**Set task:** In the lens problem solution, which two numbers multiply to -1200 and add to 10?

Question

When an object is placed 60.0 $$\mathrm{cm}$$ from a certain converging lens, it forms a real image. When the object is moved to 40.0 $$\mathrm{cm}$$ from the lens, the image moves 10.0 $$\mathrm{cm}$$ farther from the lens. Find the focal length of this lens.

Answer

**step1 Understand the Thin Lens Formula**

The behavior of a converging lens, which forms real images, can be described by the thin lens formula. This formula relates the focal length of the lens (f) to the object distance ($$d_o$$) and the image distance ($$d_i$$).

$$\frac{1}{f} = \frac{1}{d_o} + \frac{1}{d_i}$$

For a converging lens forming a real image, all quantities ($$f$$, $$d_o$$, $$d_i$$) are considered positive.

**step2 Set up Equations for Each Scenario**

We are given two different situations where the object is placed at different distances from the lens, and the corresponding image distances change. We will apply the thin lens formula to each situation.

In the first scenario, the object is placed at $$d_{o1} = 60.0 \mathrm{cm}$$. Let the corresponding image distance be $$d_{i1}$$. The thin lens formula becomes:

$$\frac{1}{f} = \frac{1}{60} + \frac{1}{d_{i1}} \quad \text{(Equation 1)}$$

In the second scenario, the object is moved to $$d_{o2} = 40.0 \mathrm{cm}$$. We are told that the image moves 10.0 cm farther from the lens. This means the new image distance, $$d_{i2}$$, is $$d_{i1} + 10.0 \mathrm{cm}$$. The thin lens formula for this situation is:

$$\frac{1}{f} = \frac{1}{40} + \frac{1}{d_{i1} + 10} \quad \text{(Equation 2)}$$

**step3 Solve for the Initial Image Distance ($$d_{i1}$$)**

Since the focal length $$f$$ of the lens remains constant, the right-hand sides of Equation 1 and Equation 2 must be equal. This allows us to set up an equation to find $$d_{i1}$$.

$$\frac{1}{60} + \frac{1}{d_{i1}} = \frac{1}{40} + \frac{1}{d_{i1} + 10}$$

To solve for $$d_{i1}$$, we rearrange the terms to group $$d_{i1}$$ terms on one side and constant terms on the other:

$$\frac{1}{d_{i1}} - \frac{1}{d_{i1} + 10} = \frac{1}{40} - \frac{1}{60}$$

First, calculate the right side:

$$\frac{1}{40} - \frac{1}{60} = \frac{3}{120} - \frac{2}{120} = \frac{1}{120}$$

Now, simplify the left side by finding a common denominator:

$$\frac{(d_{i1} + 10) - d_{i1}}{d_{i1}(d_{i1} + 10)} = \frac{10}{d_{i1}(d_{i1} + 10)}$$

So, the equation becomes:

$$\frac{10}{d_{i1}(d_{i1} + 10)} = \frac{1}{120}$$

Cross-multiply to eliminate the denominators:

$$10 \times 120 = d_{i1}(d_{i1} + 10)$$

$$1200 = d_{i1}^2 + 10d_{i1}$$

Rearrange this into a standard quadratic equation:

$$d_{i1}^2 + 10d_{i1} - 1200 = 0$$

To solve this quadratic equation, we look for two numbers that multiply to -1200 and add to 10. These numbers are 40 and -30.

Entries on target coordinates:

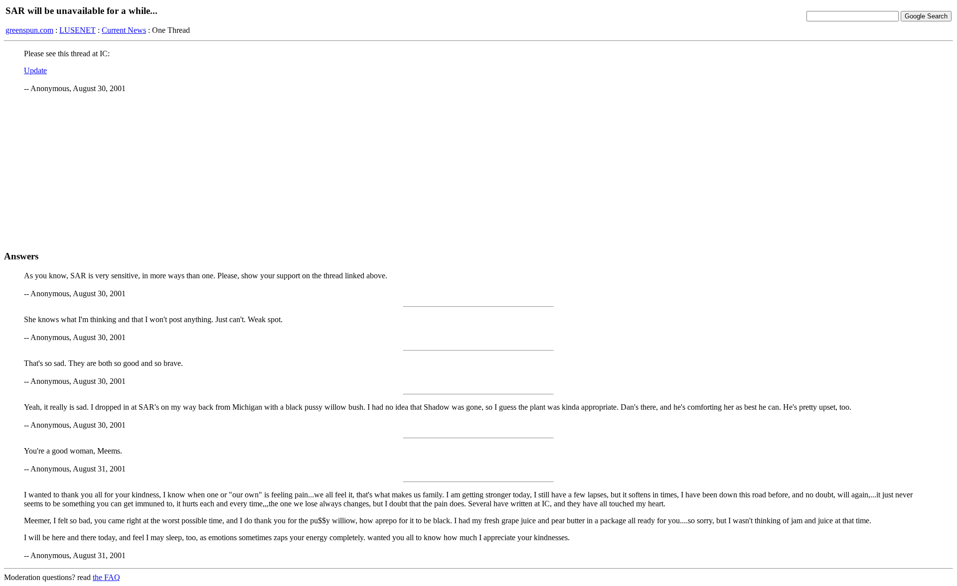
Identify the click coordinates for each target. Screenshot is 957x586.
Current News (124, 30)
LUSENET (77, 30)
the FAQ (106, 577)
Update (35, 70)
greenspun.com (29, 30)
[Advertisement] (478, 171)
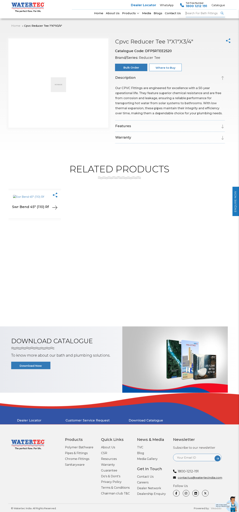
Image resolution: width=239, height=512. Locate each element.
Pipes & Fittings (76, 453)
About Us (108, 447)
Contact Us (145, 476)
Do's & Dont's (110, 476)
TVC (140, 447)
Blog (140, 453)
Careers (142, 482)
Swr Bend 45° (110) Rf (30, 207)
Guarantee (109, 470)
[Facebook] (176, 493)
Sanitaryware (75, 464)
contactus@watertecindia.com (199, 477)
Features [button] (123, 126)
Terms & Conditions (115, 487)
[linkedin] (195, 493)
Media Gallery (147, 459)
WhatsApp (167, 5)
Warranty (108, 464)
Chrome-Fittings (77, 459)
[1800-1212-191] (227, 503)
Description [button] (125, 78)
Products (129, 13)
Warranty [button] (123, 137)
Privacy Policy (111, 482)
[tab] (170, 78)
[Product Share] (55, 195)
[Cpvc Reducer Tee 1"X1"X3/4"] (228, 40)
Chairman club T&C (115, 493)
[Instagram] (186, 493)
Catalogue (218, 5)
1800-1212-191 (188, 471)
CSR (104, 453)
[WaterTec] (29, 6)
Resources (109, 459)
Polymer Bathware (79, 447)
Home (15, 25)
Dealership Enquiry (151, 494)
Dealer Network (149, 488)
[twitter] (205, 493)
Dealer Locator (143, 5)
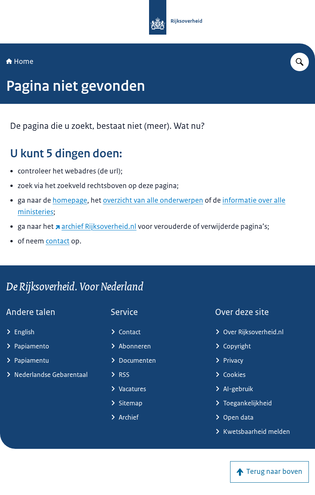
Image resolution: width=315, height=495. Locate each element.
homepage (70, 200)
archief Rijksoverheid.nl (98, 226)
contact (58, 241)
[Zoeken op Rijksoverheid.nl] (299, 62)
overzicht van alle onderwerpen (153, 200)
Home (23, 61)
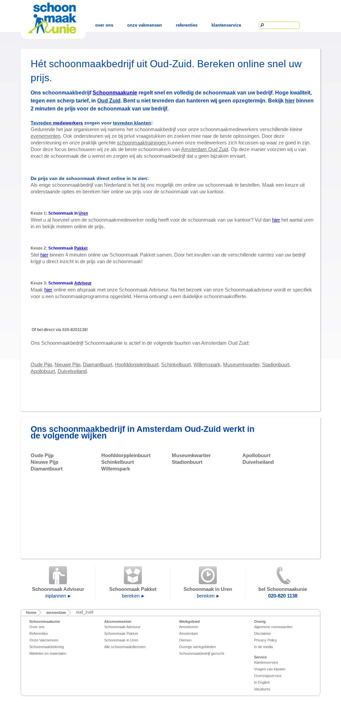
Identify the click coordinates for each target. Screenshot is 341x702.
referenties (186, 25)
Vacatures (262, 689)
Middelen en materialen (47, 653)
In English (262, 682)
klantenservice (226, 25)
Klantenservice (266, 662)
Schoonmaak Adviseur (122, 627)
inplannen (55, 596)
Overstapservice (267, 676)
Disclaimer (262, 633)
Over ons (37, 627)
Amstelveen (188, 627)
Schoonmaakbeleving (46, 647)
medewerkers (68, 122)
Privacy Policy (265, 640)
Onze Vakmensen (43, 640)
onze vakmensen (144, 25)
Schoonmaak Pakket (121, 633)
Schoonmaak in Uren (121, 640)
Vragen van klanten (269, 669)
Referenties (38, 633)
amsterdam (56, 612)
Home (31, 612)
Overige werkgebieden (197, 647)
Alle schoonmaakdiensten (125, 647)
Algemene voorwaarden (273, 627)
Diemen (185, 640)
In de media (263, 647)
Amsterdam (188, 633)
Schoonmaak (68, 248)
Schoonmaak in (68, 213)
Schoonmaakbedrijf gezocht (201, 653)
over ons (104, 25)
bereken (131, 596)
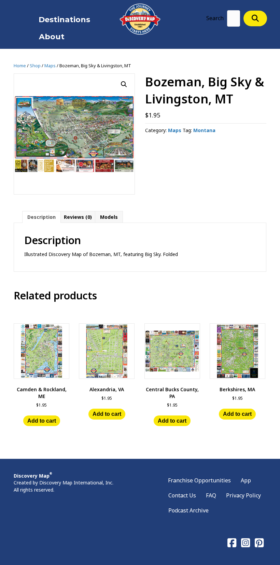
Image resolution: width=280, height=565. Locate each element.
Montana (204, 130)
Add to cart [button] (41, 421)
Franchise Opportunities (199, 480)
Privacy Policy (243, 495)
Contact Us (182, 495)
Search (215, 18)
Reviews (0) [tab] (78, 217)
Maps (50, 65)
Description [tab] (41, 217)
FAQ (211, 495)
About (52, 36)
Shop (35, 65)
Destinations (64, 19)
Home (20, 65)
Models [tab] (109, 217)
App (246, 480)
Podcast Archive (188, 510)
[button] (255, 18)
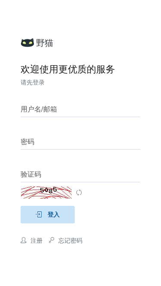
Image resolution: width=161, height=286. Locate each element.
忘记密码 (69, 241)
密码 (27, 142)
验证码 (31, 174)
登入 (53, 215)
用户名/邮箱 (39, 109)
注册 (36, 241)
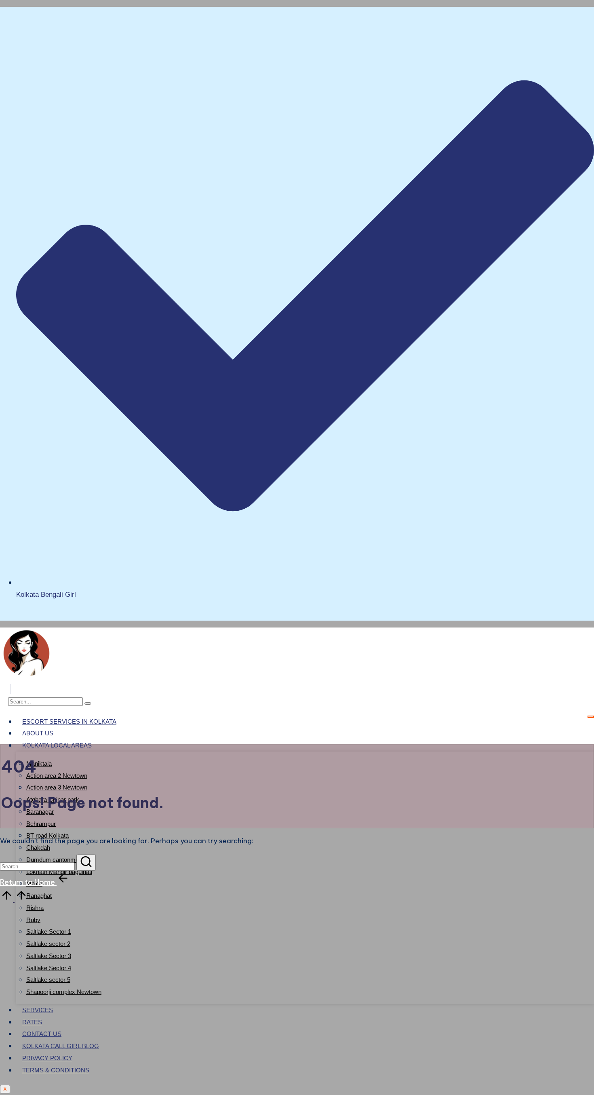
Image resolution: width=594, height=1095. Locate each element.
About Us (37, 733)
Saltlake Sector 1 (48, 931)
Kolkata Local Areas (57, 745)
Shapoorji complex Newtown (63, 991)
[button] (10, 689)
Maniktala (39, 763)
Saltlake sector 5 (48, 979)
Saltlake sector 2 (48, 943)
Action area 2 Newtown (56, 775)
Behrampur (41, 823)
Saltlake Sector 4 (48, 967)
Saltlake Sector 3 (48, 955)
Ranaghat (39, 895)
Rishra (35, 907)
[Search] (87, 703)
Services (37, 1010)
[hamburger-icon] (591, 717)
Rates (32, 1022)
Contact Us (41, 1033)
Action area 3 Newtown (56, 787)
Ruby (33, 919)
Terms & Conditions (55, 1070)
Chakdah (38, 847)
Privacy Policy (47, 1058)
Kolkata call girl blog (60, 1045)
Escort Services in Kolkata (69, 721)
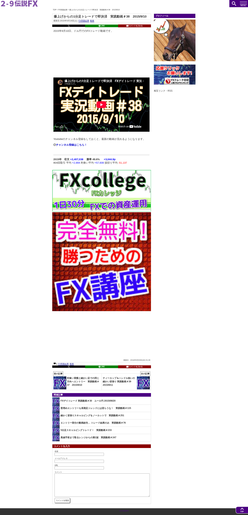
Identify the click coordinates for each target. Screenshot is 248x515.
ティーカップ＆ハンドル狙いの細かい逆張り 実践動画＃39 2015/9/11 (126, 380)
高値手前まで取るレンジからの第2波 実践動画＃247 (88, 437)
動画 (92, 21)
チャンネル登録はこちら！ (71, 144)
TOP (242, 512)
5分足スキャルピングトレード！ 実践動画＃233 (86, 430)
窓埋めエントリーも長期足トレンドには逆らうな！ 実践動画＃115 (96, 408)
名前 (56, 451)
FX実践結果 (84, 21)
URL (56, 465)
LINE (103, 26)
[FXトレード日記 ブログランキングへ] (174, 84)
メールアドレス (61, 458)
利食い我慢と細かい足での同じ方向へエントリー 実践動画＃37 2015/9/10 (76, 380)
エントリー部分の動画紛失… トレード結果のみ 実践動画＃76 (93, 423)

---

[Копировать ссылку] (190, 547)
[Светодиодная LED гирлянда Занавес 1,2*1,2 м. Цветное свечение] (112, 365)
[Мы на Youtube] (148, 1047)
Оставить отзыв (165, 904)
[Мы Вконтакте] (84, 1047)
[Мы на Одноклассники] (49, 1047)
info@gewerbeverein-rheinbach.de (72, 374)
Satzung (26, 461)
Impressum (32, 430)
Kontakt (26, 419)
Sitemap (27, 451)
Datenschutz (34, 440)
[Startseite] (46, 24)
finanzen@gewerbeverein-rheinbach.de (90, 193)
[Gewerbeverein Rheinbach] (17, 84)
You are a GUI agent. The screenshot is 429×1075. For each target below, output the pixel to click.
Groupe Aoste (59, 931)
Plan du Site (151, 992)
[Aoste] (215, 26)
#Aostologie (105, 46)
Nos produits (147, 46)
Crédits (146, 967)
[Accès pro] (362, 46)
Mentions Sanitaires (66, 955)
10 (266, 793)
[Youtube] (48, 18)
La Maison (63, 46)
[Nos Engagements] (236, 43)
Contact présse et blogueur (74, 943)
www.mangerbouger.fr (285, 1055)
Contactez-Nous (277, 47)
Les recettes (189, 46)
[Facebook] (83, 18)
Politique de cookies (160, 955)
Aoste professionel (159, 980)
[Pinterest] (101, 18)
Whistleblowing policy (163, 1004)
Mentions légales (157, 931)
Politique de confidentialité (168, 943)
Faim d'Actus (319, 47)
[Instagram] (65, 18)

**Completed task:** 40 and -30